2013-03-08 16:16:29

by Terje Bergstrom

[permalink] [raw]
Subject: Re: [PATCHv5,RESEND 3/8] gpu: host1x: Add channel support

On 26.02.2013 11:48, Terje Bergstr?m wrote:
> On 25.02.2013 17:24, Thierry Reding wrote:
>> You use two different styles to indent the function parameters. You
>> might want to stick to one, preferably aligning them with the first
>> parameter on the first line.
>
> I've generally favored "two tabs" indenting, but we'll anyway
> standardize on one.

We standardized on the convention used in tegradrm, i.e. aligning with
first parameter.

>> There's nothing in this function that requires a platform_device, so
>> passing struct device should be enough. Or maybe host1x_cdma should get
>> a struct device * field?
>
> I think we'll just start using struct device * in general in code.
> Arto's been already fixing a lot of these, so he might've already fixed
> this.

We did a sweep in the code and now I hope everything that can, uses
struct device *. The side effect was getting rid of a lot of casting,
which is good.

>> Why don't you use any of the kernel's reference counting mechanisms?
>>
>>> +void host1x_channel_put(struct host1x_channel *ch)
>>> +{
>>> + mutex_lock(&ch->reflock);
>>> + if (ch->refcount == 1) {
>>> + host1x_get_host(ch->dev)->cdma_op.stop(&ch->cdma);
>>> + host1x_cdma_deinit(&ch->cdma);
>>> + }
>>> + ch->refcount--;
>>> + mutex_unlock(&ch->reflock);
>>> +}
>>
>> I think you can do all of this using a kref.
>
> I think the original reason was that there's no reason to use atomic
> kref, as we anyway have to do mutual exclusion via mutex. But, using
> kref won't be any problem, so we could use that.

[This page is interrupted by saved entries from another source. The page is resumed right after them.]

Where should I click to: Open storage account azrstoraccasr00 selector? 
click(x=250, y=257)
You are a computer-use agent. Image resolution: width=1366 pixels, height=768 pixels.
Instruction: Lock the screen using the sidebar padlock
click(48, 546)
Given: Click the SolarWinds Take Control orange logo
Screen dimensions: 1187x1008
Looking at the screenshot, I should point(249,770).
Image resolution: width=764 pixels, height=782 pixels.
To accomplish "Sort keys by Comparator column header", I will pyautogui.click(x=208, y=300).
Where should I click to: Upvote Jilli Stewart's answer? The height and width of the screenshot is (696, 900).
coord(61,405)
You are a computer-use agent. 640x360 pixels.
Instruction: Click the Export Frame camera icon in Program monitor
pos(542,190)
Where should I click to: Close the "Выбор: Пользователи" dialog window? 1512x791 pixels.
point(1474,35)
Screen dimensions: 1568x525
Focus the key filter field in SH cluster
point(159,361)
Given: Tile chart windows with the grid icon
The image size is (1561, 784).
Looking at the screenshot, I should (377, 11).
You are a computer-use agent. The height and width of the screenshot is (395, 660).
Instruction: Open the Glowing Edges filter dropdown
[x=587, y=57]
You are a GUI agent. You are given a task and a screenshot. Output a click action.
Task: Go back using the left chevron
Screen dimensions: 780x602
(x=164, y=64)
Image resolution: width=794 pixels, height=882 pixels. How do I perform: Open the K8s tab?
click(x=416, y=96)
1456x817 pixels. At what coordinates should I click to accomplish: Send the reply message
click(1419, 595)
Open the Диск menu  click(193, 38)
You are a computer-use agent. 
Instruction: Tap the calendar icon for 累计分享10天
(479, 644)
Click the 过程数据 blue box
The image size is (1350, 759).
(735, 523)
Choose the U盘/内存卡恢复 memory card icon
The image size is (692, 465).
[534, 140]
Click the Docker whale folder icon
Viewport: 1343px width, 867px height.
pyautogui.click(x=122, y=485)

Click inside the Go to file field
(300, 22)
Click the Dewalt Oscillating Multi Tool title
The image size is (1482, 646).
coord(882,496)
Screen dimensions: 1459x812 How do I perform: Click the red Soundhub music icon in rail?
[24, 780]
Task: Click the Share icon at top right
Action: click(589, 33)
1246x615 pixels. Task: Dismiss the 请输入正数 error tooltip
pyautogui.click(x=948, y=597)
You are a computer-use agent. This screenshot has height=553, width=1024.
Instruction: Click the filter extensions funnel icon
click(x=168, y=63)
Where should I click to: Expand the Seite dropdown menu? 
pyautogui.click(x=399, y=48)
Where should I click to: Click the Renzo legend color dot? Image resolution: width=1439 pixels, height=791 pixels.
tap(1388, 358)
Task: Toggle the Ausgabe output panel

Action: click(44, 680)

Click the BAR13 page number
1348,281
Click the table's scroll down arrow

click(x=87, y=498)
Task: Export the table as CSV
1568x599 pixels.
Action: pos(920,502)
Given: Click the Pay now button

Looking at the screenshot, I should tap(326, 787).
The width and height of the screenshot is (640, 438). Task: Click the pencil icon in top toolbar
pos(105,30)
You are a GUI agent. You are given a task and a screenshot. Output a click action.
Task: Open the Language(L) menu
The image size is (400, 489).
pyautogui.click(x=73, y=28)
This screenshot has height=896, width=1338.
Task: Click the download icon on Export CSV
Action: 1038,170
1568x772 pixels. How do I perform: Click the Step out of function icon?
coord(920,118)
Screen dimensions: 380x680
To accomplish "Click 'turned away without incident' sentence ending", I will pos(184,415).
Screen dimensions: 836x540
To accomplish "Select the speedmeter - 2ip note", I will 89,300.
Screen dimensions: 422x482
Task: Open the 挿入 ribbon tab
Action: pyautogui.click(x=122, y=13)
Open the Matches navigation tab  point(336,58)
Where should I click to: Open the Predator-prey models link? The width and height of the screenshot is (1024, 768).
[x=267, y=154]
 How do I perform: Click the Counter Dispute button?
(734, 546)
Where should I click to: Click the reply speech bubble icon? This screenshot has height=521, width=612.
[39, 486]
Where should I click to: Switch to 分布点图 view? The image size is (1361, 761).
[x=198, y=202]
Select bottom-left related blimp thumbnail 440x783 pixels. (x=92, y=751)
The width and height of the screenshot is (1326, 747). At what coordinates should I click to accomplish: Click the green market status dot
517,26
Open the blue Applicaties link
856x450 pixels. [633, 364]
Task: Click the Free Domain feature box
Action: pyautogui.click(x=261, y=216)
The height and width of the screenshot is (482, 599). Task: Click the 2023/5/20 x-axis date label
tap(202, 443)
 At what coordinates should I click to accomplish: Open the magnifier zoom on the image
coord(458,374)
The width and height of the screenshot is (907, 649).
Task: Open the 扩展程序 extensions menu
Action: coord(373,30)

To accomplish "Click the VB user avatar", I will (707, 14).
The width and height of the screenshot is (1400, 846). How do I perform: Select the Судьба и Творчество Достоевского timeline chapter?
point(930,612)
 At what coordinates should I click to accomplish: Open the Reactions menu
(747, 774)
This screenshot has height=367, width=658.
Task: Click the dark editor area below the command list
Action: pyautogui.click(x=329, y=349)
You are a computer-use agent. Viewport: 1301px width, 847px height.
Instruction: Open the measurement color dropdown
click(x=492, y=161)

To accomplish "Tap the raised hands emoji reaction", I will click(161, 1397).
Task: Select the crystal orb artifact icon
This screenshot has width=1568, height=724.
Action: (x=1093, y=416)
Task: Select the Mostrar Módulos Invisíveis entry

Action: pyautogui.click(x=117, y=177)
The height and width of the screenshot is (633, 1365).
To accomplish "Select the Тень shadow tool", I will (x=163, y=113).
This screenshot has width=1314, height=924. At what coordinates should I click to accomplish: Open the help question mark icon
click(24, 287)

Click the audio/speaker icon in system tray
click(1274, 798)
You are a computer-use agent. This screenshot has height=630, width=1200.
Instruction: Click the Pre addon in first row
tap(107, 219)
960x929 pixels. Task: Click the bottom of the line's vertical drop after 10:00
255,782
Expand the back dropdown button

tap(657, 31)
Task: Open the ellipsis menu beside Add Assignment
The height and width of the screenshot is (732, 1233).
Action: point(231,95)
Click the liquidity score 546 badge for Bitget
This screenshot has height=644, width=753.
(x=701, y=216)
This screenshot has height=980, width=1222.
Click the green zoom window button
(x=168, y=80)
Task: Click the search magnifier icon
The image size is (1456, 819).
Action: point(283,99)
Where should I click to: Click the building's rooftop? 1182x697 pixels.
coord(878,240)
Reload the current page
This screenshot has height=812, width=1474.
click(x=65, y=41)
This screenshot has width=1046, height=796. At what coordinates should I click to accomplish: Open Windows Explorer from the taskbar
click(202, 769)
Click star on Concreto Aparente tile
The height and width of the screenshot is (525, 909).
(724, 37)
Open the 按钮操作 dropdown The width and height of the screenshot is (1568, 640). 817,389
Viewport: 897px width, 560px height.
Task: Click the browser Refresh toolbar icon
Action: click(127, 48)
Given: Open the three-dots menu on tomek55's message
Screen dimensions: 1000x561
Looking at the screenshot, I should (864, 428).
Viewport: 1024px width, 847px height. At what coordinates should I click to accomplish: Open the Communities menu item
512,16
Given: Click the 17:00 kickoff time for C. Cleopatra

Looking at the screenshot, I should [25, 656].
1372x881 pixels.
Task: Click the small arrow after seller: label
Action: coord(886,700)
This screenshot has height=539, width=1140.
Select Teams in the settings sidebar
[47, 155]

Actually, we ended up with a problem with this. kref assumes that once
refcount goes to zero, it gets destroyed. In ch->refcount, going to zero
is just fine and just indicates that we need to initialize. And, we
anyway need to do locking, so we didn't do the conversion to kref.

>>> +struct host1x_channel *host1x_channel_alloc(struct platform_device *pdev)
>>> +{
(...)
>>> +}
>>
>> I think the critical section could be shorter here. It's probably not
>> worth the extra trouble, though, given that channels are not often
>> allocated.
>
> Yeah, boot time isn't measured in microseconds. :-) But, if we just make
> allocated_channels an atomic, we should be able to drop chlist_mutex
> altogether and it could simplify the code.

There wasn't much we could have moved outside the critical section, so
we didn't touch this area.

>> Also, is it really necessary to abstract these into an ops structure? I
>> get that newer hardware revisions might require different ops for sync-
>> point handling because the register layout or number of syncpoints may
>> be different, but the CDMA and push buffer (below) concepts are pretty
>> much a software abstraction, and as such its implementation is unlikely
>> to change with some future hardware revision.
>
> Pushbuffer ops can become generic. There's only one catch - init uses
> the restart opcode. But the opcode is not going to change, so we can
> generalize that.

We ended up keeping the init as an operation, but rest of push buffer
ops became generic.

>>
>>> +/*
>>> + * Push two words to the push buffer
>>> + * Caller must ensure push buffer is not full
>>> + */
>>> +static void push_buffer_push_to(struct push_buffer *pb,
>>> + struct mem_handle *handle,
>>> + u32 op1, u32 op2)
>>> +{
>>> + u32 cur = pb->cur;
>>> + u32 *p = (u32 *)((u32)pb->mapped + cur);
>>
>> You do all this extra casting to make sure to increment by bytes and not
>> 32-bit words. How about you change pb->cur to contain the word index, so
>> that you don't have to go through hoops each time around.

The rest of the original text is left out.